What this task involves :: In the material below, find the line containing "The image size is (1079, 607)." and the line containing "The width and height of the screenshot is (768, 768).", then reproduce exactly both of them and every line between, and nothing else.
☆ ☆ ☆ ☆
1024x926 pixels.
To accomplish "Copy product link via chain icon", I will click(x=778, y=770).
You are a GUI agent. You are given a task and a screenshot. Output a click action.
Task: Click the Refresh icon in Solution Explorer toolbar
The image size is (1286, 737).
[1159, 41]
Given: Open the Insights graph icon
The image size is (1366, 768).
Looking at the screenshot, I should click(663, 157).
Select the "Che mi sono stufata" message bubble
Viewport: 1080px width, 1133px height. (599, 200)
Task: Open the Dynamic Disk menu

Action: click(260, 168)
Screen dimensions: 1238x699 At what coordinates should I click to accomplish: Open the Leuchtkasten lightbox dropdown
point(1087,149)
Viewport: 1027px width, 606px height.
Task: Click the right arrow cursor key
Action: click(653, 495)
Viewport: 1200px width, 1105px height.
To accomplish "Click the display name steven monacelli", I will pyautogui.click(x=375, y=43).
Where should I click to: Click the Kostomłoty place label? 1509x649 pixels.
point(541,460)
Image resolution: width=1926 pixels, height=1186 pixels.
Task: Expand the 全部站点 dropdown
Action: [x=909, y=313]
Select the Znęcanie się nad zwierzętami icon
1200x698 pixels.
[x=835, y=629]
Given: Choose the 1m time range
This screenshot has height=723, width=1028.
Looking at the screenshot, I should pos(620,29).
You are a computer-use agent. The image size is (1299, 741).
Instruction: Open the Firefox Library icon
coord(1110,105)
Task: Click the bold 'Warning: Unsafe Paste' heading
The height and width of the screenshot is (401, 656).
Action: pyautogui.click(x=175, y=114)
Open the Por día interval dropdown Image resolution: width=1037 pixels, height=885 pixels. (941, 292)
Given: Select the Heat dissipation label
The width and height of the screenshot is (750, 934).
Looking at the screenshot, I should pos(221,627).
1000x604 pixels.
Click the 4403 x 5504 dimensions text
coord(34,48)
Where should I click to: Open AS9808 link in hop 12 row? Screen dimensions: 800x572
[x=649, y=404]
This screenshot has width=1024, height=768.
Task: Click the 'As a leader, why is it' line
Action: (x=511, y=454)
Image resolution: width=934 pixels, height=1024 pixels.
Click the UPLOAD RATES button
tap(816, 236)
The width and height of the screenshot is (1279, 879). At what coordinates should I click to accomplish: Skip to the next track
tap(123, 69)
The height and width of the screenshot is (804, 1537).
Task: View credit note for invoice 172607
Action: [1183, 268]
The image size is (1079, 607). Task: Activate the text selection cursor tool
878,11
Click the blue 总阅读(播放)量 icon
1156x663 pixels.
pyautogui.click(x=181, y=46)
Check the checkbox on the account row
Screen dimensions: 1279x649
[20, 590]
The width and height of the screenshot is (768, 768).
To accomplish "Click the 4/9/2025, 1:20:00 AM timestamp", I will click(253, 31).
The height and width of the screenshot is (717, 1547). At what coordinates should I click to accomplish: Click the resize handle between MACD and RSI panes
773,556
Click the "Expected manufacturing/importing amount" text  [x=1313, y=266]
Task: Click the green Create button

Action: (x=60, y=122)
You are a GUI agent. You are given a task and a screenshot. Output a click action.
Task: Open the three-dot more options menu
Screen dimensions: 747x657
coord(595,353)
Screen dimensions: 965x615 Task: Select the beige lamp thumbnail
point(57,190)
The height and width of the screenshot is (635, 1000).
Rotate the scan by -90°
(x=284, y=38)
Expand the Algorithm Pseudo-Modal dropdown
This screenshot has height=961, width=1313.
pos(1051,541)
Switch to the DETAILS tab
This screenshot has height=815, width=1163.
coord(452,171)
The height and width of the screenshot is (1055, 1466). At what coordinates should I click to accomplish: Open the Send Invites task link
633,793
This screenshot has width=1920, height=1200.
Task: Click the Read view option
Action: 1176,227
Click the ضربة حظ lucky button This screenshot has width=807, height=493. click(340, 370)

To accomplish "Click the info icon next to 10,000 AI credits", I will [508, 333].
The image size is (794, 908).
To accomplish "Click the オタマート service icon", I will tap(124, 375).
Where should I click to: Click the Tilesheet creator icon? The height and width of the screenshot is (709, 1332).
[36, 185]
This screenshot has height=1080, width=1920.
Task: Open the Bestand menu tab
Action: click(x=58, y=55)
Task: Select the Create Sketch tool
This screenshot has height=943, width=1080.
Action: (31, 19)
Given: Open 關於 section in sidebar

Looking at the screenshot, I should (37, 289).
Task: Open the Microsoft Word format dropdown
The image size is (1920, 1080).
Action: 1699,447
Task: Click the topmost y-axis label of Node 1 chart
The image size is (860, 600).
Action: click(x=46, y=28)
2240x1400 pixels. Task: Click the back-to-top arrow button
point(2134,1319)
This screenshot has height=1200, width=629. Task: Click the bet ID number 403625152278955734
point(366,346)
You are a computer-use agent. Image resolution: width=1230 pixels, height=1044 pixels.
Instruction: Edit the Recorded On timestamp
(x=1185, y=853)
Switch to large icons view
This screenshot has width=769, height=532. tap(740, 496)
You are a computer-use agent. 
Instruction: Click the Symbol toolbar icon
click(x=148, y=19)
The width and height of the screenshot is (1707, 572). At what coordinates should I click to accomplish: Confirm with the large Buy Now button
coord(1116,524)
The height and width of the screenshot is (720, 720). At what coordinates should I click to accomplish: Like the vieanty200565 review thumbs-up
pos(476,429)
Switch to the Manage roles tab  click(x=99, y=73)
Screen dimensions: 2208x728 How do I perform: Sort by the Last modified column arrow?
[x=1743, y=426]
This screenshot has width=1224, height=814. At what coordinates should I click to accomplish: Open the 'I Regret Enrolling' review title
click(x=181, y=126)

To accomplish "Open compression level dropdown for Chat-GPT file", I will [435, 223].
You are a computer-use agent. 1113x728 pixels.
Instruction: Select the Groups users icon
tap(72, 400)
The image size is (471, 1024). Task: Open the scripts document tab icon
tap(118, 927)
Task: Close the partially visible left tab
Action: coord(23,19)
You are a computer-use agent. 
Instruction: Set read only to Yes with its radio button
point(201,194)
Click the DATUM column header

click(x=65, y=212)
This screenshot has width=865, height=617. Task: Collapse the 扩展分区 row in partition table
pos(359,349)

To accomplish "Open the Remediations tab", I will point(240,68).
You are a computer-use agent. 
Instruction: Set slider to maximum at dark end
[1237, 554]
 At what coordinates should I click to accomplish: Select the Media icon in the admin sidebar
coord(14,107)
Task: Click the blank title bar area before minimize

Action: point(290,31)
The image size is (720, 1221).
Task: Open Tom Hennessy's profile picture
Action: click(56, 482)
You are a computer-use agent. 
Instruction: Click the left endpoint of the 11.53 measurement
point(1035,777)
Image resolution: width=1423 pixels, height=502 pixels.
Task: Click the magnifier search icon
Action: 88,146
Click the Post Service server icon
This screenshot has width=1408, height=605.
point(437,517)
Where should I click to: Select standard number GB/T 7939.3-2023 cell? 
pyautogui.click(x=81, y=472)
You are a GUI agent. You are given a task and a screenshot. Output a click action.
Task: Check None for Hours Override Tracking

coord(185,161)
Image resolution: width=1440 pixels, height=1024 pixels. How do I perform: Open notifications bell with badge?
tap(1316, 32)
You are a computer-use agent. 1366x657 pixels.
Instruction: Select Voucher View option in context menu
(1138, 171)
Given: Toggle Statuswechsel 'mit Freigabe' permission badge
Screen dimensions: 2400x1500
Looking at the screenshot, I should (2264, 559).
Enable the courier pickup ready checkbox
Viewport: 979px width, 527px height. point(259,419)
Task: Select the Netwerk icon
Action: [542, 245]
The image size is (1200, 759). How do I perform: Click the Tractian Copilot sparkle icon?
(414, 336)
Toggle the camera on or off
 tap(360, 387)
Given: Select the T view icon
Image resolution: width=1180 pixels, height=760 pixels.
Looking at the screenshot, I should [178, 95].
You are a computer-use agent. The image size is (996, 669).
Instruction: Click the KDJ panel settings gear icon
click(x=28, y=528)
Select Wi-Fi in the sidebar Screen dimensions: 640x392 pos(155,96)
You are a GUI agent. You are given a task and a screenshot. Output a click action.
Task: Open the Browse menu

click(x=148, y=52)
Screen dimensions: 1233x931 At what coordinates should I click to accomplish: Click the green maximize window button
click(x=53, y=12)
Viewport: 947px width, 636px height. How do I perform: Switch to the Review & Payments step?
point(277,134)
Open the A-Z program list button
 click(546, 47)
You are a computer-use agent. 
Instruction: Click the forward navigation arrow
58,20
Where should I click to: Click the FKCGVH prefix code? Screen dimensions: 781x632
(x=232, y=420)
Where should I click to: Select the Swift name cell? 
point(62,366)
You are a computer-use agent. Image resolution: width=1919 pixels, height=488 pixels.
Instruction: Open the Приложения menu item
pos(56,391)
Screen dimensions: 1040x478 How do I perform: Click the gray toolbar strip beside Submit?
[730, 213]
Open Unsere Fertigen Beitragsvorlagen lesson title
☆ ☆ ☆ ☆
Answer section ::
The image size is (1079, 607). Task: Activate the text selection cursor tool
878,11
Click the blue 总阅读(播放)量 icon
1156x663 pixels.
pyautogui.click(x=181, y=46)
Check the checkbox on the account row
Screen dimensions: 1279x649
[20, 590]
The width and height of the screenshot is (768, 768).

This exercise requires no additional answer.